Stored items:

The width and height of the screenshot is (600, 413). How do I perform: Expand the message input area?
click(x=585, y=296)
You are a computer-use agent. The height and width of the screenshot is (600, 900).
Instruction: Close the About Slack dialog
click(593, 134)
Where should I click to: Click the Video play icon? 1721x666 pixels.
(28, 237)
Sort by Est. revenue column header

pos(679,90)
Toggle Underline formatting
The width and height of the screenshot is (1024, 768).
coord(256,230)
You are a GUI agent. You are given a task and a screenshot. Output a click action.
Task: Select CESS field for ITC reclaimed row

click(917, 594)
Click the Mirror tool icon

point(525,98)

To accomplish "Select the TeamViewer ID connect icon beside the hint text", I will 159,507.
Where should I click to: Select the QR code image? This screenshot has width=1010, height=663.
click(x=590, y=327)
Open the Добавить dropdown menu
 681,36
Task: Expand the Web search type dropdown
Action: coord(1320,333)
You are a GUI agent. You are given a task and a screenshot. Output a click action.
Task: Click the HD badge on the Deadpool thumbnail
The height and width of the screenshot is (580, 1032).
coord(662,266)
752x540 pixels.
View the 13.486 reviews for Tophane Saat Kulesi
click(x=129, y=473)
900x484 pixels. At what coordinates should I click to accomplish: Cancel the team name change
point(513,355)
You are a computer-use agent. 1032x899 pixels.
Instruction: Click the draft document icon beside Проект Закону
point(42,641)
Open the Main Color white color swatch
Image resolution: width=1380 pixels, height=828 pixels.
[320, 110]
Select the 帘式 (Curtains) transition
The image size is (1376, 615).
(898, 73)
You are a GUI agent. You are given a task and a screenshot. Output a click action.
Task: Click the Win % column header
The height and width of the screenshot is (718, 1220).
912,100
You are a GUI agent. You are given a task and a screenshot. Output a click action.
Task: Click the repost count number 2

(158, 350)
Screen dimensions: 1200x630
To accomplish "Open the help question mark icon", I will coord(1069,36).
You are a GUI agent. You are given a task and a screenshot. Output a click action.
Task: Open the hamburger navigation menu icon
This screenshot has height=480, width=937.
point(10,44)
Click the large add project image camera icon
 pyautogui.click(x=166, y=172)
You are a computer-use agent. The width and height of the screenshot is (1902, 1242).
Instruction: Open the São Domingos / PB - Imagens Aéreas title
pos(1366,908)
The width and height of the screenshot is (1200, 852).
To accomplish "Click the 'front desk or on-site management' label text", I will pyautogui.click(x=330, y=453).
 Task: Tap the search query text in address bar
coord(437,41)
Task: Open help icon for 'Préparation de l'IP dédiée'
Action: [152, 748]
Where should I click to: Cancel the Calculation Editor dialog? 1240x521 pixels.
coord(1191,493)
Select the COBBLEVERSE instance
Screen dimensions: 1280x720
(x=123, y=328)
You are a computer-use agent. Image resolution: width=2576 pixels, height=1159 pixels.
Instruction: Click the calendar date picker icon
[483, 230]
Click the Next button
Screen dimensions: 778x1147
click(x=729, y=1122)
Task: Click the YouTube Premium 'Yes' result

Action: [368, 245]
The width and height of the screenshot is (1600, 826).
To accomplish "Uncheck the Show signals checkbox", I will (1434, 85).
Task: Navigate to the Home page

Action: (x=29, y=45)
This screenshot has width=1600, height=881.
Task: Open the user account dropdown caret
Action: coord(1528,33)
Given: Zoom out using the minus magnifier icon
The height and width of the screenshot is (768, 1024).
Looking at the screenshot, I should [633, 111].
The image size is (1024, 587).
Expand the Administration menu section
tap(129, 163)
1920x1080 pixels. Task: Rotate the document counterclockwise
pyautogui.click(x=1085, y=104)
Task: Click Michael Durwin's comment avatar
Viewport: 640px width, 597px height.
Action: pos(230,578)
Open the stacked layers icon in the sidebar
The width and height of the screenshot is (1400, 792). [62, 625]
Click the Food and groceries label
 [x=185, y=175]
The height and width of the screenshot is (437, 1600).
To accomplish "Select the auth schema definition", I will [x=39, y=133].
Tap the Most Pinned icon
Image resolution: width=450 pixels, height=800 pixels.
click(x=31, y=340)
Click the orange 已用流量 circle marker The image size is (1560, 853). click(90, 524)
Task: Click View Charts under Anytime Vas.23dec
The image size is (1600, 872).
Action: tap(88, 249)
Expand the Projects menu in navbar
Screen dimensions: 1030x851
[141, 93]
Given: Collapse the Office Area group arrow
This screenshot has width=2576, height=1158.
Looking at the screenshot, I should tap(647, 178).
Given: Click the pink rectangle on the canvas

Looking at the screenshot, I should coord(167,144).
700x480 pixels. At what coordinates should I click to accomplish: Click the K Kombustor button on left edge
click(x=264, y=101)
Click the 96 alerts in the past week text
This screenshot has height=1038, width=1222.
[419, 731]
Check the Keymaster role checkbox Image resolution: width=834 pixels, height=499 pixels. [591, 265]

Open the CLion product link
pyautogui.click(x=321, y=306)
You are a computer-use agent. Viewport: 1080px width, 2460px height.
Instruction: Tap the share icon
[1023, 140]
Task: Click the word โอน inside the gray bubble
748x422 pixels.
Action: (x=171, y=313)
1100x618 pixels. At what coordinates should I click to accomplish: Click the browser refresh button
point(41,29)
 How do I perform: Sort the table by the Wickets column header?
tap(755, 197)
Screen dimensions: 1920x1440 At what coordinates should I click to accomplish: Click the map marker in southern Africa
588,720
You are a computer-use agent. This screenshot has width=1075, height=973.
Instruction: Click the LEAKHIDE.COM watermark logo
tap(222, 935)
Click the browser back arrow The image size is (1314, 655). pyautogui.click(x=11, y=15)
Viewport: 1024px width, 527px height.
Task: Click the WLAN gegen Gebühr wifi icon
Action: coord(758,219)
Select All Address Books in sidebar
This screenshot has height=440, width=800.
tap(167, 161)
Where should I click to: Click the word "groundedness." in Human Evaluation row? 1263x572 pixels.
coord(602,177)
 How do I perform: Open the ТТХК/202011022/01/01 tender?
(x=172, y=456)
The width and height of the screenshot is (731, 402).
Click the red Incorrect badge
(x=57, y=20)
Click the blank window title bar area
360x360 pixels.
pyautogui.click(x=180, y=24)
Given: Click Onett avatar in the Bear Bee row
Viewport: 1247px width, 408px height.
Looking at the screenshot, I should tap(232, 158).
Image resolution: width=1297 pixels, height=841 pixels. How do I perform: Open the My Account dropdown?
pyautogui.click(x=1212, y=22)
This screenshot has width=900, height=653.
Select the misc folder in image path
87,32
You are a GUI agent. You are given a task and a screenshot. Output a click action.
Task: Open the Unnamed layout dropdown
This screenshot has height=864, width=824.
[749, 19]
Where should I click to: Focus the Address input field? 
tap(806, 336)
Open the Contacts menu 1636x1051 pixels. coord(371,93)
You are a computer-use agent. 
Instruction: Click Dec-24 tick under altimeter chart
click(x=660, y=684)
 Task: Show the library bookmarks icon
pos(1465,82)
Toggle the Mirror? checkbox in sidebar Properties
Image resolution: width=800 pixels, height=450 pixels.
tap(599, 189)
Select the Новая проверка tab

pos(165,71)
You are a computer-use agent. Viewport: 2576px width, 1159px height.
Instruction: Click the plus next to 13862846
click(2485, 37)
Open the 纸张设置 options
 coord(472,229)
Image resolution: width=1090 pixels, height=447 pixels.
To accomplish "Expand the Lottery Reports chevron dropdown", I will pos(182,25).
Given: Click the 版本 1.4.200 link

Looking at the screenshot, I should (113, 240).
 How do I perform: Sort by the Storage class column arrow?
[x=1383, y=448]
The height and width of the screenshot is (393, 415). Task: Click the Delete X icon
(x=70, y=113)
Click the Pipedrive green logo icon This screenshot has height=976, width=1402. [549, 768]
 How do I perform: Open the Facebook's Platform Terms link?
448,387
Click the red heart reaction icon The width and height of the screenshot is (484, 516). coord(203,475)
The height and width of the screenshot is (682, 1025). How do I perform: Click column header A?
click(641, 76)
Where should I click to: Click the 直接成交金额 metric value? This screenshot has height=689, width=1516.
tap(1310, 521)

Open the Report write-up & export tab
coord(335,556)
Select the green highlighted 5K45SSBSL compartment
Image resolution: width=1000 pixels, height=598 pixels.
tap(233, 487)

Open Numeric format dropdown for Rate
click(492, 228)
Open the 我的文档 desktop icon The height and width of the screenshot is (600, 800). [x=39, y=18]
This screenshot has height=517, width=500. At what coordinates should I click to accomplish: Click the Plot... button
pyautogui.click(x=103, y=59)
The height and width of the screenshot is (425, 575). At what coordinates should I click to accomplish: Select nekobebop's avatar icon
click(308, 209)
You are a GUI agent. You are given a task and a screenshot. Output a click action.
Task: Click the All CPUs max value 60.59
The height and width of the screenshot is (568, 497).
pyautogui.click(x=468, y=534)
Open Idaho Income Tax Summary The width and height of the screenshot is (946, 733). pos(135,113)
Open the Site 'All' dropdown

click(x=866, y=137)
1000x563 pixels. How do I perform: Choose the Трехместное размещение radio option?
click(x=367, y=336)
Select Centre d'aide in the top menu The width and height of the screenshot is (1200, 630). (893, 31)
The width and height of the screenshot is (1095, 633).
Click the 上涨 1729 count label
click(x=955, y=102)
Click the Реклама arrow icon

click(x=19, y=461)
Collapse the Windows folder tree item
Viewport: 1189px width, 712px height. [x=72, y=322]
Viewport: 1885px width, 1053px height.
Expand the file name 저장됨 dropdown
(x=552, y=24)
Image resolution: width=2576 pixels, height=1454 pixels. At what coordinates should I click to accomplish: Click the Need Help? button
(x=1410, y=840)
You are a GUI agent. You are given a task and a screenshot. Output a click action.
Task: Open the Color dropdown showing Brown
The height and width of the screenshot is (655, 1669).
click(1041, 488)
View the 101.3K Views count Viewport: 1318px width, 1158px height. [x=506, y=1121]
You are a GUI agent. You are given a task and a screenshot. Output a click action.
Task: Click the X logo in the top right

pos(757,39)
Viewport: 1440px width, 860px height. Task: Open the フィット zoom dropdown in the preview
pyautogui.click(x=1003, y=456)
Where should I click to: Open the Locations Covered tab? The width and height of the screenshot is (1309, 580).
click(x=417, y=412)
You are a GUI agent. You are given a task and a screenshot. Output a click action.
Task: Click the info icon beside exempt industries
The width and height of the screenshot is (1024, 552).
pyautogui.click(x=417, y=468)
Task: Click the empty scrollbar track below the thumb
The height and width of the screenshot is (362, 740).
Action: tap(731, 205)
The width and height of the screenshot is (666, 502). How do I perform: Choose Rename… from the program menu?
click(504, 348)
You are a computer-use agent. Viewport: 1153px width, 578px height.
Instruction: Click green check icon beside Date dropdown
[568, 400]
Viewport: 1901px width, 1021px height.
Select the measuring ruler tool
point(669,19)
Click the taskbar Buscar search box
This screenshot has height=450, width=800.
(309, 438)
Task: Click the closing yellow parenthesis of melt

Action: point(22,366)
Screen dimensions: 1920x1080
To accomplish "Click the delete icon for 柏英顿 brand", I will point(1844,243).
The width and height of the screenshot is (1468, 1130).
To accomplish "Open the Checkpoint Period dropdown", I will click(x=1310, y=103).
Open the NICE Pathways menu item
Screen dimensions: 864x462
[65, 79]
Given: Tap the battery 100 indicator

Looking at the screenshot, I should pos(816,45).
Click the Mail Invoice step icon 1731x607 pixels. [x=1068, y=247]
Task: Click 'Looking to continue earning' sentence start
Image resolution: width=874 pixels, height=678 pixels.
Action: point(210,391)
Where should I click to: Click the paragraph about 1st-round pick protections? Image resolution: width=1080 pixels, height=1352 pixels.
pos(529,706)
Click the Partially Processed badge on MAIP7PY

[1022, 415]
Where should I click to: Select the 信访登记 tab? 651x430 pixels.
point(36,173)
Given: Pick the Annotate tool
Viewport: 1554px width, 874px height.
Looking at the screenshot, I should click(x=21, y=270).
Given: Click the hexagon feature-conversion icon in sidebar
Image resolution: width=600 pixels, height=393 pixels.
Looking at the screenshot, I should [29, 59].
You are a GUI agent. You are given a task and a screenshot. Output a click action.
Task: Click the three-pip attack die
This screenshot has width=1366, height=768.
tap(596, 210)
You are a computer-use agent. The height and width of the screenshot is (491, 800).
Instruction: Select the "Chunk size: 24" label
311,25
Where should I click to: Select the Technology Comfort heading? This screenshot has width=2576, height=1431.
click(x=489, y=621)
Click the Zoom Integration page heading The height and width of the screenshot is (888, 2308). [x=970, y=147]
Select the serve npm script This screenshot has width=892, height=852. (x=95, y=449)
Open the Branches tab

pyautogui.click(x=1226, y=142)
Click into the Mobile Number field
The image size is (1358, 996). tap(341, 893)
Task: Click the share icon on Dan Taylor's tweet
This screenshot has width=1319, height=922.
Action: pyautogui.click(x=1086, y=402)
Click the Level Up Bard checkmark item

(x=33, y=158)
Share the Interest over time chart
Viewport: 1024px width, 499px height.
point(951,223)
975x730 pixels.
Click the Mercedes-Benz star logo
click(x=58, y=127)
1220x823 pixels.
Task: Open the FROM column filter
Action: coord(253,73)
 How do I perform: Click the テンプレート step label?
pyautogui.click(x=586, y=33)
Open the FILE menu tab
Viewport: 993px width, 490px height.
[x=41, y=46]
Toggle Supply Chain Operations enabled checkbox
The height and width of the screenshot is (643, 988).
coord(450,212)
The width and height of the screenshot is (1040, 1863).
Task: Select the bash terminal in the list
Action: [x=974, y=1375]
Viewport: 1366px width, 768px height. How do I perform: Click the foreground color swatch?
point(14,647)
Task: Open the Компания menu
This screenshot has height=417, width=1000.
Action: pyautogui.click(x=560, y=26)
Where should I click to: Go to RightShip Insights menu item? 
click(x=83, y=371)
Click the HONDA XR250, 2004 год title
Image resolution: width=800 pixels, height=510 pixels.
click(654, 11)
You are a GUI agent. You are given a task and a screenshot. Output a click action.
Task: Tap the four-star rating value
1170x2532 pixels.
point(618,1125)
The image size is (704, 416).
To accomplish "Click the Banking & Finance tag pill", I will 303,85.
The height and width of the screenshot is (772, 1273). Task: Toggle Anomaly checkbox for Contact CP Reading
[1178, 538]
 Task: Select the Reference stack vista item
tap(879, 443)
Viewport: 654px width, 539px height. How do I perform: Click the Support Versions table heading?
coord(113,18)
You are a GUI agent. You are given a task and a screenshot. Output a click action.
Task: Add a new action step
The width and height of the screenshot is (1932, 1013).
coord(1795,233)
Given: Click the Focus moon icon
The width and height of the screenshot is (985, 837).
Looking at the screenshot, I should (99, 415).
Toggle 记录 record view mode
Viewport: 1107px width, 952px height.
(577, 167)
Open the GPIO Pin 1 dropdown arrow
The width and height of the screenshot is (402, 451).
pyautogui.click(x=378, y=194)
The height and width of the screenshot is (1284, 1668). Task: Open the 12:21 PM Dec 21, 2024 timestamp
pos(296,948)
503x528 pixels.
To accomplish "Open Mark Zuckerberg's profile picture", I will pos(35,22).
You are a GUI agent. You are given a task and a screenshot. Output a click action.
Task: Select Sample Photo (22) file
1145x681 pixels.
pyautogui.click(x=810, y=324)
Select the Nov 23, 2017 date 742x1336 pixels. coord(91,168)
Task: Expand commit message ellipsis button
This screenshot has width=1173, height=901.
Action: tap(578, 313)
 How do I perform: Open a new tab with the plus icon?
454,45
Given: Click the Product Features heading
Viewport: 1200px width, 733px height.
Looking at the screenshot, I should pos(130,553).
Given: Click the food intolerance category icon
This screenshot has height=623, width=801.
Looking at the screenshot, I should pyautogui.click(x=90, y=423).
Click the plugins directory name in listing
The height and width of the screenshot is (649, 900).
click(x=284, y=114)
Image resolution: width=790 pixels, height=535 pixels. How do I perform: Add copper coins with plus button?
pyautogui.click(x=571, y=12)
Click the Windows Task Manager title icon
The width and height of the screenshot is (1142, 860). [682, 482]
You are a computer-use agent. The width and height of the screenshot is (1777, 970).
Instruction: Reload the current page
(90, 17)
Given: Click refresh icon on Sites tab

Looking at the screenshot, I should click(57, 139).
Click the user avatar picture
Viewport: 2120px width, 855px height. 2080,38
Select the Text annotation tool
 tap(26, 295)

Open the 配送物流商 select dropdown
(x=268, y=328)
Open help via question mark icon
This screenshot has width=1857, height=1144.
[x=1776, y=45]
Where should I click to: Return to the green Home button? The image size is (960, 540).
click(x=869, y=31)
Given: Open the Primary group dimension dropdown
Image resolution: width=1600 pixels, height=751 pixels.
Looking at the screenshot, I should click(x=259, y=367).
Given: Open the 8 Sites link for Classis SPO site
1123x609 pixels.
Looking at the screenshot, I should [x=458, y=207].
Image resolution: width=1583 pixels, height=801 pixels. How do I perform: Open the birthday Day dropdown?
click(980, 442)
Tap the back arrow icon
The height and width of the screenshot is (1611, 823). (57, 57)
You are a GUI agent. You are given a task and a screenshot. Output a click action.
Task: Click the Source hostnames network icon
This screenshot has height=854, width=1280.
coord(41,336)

#### What you are asked to do
All that should be written out is the stretch of lines above between the one holding "The width and height of the screenshot is (1024, 552)." and the one holding "Viewport: 1901px width, 1021px height.", inclusive, exactly as given.

#### Answer section
The width and height of the screenshot is (1024, 552).
pyautogui.click(x=417, y=468)
Task: Click the empty scrollbar track below the thumb
The height and width of the screenshot is (362, 740).
Action: tap(731, 205)
The width and height of the screenshot is (666, 502). How do I perform: Choose Rename… from the program menu?
click(504, 348)
You are a computer-use agent. Viewport: 1153px width, 578px height.
Instruction: Click green check icon beside Date dropdown
[568, 400]
Viewport: 1901px width, 1021px height.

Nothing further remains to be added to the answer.